THE PROBLEM: Would you return every line of the listing below that has "agent" in it?

*****

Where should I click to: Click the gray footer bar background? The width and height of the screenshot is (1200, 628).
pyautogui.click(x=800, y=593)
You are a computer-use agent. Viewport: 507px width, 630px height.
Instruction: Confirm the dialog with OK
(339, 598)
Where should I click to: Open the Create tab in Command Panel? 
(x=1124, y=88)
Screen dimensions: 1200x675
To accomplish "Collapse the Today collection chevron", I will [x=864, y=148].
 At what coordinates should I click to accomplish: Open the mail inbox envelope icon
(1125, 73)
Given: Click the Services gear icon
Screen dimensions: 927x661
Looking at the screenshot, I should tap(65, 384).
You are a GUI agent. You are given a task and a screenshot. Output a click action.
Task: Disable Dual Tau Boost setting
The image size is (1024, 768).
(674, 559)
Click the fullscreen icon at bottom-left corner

*****

COMPLETED TASK:
You are a computer-use agent. Viewport: 507px width, 630px height.
You are a GUI agent. You are given a task and a screenshot. Output a click action.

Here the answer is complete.